WHAT TO WORK ON:
Please repeat the lines below exactly. Begin with the line containing "Task: Sort the table by Message column" and go on through the line containing "Given: Refresh the Azure Explorer panel".

########

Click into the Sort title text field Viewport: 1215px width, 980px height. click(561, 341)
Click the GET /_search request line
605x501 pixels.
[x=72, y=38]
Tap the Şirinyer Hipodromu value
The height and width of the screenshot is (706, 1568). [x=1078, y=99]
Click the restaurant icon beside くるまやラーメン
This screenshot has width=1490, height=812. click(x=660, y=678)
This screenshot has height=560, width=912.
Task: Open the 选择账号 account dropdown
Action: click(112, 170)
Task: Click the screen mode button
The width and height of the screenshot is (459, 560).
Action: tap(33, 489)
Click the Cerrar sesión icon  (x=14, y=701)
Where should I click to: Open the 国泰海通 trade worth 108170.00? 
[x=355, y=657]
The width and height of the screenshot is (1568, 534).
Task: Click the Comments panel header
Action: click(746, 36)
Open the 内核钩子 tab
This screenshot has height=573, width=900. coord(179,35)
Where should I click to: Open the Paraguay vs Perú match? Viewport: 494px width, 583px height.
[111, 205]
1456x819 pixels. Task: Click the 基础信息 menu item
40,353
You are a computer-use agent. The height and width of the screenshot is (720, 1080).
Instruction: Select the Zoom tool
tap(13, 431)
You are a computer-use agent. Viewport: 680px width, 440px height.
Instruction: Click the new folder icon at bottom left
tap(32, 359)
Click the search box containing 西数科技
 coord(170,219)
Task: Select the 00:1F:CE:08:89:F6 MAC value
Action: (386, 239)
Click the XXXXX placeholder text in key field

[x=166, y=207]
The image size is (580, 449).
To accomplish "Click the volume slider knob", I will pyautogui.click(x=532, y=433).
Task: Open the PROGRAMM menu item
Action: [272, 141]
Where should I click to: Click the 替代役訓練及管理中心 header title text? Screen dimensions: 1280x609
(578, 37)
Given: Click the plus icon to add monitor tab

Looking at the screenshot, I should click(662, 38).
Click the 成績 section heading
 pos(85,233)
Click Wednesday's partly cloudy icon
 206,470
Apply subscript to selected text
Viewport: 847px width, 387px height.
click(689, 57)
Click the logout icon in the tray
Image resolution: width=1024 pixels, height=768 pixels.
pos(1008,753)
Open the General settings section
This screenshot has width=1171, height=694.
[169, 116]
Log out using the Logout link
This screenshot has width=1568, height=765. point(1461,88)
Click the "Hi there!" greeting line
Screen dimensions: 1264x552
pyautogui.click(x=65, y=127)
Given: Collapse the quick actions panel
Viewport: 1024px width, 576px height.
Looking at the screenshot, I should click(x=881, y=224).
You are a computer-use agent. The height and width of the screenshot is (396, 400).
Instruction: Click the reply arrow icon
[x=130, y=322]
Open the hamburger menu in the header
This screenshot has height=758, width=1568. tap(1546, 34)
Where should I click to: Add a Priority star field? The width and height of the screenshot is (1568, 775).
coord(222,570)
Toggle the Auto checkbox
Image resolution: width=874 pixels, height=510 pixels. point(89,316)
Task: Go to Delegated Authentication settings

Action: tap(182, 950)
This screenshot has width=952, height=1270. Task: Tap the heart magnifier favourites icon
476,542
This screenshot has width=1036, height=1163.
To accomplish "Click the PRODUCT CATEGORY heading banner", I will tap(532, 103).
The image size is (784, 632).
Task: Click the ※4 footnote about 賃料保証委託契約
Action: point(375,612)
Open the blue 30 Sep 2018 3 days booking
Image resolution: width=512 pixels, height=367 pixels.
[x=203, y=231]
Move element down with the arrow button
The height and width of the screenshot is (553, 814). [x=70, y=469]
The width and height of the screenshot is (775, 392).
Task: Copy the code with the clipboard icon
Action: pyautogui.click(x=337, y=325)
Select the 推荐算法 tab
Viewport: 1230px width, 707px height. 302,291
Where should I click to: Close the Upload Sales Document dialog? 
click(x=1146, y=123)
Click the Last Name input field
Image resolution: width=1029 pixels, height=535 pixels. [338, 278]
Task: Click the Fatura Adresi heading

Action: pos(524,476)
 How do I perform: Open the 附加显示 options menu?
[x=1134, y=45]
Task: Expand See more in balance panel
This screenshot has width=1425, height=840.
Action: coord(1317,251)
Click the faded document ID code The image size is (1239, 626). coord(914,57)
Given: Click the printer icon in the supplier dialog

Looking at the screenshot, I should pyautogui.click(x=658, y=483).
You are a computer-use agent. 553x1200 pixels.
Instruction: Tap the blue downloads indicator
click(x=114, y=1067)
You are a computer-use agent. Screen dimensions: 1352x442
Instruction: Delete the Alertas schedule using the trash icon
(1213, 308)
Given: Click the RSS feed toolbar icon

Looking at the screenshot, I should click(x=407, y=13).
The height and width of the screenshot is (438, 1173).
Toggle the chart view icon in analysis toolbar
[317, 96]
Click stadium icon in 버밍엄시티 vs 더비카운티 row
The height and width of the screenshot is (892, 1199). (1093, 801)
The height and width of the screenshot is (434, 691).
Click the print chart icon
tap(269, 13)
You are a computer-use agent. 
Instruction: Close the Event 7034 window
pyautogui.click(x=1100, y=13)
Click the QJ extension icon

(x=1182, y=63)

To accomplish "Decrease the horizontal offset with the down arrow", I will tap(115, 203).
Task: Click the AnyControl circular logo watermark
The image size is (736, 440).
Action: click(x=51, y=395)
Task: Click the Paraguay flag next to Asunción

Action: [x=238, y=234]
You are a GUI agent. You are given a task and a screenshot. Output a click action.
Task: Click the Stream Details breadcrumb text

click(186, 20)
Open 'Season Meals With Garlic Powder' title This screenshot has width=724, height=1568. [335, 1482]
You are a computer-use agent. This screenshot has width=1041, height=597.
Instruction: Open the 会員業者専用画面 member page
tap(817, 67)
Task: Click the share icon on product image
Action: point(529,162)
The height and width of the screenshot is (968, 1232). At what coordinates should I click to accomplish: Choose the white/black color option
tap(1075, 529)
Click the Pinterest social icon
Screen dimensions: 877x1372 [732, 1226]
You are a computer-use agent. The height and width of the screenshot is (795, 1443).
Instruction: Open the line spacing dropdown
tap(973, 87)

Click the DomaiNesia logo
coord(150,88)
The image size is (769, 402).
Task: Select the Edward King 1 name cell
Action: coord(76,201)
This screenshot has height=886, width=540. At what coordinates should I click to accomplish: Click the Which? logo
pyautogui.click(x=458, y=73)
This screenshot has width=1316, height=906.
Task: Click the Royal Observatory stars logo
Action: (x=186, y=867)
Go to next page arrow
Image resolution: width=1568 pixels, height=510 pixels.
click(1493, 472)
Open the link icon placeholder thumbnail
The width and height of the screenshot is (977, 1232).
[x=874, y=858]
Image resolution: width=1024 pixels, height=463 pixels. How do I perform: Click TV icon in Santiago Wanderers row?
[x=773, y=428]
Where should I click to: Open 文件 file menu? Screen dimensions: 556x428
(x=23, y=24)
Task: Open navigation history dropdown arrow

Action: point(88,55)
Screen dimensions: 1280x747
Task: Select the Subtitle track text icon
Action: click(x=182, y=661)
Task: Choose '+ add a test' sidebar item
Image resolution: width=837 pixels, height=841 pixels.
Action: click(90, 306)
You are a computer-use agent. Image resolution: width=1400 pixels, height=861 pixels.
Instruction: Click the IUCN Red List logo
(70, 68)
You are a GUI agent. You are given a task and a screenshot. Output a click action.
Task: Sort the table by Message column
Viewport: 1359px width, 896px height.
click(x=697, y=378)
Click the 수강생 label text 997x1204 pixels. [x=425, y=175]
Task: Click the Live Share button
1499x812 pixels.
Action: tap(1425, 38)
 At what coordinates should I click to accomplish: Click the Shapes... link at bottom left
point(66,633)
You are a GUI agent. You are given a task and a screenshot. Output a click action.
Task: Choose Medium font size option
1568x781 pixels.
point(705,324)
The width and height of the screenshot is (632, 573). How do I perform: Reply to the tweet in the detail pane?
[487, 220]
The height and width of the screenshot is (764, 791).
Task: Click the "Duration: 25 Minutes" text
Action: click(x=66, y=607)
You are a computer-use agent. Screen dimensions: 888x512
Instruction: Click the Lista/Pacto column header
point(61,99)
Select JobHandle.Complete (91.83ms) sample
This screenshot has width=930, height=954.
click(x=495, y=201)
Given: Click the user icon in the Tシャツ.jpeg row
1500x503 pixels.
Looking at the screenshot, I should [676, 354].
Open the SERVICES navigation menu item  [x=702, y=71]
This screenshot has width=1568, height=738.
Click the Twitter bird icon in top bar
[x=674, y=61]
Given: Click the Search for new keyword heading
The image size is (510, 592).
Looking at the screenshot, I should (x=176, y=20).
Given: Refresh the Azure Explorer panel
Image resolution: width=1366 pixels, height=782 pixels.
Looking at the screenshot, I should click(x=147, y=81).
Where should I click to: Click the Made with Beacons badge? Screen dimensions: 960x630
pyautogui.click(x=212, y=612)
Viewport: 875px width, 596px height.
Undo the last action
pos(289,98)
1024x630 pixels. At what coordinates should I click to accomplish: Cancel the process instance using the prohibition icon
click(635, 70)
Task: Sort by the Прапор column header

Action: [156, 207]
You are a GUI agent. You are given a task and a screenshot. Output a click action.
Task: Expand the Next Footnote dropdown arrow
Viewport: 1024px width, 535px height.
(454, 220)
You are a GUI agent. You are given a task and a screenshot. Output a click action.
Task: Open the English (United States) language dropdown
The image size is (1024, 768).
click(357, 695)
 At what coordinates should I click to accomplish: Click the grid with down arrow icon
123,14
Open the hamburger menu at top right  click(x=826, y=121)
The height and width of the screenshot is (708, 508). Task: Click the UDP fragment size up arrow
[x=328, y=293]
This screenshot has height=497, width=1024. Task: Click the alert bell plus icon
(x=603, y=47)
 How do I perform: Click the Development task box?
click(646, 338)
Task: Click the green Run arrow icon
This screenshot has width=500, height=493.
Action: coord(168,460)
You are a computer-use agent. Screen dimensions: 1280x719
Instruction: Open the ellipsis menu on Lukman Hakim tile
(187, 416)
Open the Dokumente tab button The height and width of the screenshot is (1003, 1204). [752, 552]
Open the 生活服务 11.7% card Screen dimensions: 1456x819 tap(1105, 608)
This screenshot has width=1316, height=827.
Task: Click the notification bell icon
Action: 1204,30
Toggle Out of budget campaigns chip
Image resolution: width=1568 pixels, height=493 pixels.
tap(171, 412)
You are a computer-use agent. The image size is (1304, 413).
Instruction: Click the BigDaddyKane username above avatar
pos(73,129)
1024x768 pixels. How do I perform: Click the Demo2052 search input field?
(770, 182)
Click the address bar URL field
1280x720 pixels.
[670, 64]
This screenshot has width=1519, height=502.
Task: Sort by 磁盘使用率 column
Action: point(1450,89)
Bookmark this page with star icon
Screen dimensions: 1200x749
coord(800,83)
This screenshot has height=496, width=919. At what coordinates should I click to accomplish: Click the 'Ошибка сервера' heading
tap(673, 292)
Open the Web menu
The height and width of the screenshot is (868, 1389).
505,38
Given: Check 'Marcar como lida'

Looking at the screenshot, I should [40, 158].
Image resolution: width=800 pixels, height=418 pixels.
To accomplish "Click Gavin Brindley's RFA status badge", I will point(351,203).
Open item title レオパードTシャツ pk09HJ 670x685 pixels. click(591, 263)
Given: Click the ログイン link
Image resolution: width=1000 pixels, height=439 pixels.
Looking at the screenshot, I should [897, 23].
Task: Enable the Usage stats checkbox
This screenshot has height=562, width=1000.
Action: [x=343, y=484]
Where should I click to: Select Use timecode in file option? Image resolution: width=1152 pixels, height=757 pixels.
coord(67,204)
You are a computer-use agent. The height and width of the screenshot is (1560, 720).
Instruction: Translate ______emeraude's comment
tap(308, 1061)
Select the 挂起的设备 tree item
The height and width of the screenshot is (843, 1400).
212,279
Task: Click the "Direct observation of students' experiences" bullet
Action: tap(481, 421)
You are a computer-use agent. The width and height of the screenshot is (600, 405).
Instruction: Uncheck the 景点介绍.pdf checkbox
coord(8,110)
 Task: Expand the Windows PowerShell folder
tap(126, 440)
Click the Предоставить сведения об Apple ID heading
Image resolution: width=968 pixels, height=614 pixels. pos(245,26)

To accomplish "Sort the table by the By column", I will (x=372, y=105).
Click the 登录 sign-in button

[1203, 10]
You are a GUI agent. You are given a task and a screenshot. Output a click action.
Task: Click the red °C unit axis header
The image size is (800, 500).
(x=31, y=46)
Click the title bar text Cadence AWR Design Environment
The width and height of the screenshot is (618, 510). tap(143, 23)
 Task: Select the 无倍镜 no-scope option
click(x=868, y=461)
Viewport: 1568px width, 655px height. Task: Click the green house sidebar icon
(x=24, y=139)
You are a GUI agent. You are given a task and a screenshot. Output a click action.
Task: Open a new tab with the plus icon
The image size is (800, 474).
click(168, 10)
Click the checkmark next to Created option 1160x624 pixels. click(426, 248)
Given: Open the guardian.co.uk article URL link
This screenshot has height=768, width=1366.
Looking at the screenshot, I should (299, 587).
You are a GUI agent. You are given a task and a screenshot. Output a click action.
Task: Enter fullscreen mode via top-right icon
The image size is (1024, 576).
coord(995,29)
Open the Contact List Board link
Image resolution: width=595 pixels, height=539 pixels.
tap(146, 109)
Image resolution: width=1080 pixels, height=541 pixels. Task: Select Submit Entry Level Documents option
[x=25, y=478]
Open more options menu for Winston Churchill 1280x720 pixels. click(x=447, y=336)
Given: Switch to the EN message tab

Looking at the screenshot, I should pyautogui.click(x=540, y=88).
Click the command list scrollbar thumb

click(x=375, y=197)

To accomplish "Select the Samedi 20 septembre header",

########

RESPONSE BELOW:
Task: Sort the table by Message column
Viewport: 1359px width, 896px height.
click(x=697, y=378)
Click the 수강생 label text 997x1204 pixels. [x=425, y=175]
Task: Click the Live Share button
1499x812 pixels.
Action: tap(1425, 38)
 At what coordinates should I click to accomplish: Click the Shapes... link at bottom left
point(66,633)
You are a GUI agent. You are given a task and a screenshot. Output a click action.
Task: Choose Medium font size option
1568x781 pixels.
point(705,324)
The width and height of the screenshot is (632, 573). How do I perform: Reply to the tweet in the detail pane?
[487, 220]
The height and width of the screenshot is (764, 791).
Task: Click the "Duration: 25 Minutes" text
Action: click(x=66, y=607)
You are a computer-use agent. Screen dimensions: 888x512
Instruction: Click the Lista/Pacto column header
point(61,99)
Select JobHandle.Complete (91.83ms) sample
This screenshot has width=930, height=954.
click(x=495, y=201)
Given: Click the user icon in the Tシャツ.jpeg row
1500x503 pixels.
Looking at the screenshot, I should [676, 354].
Open the SERVICES navigation menu item  [x=702, y=71]
This screenshot has width=1568, height=738.
Click the Twitter bird icon in top bar
[x=674, y=61]
Given: Click the Search for new keyword heading
The image size is (510, 592).
Looking at the screenshot, I should (x=176, y=20).
Given: Refresh the Azure Explorer panel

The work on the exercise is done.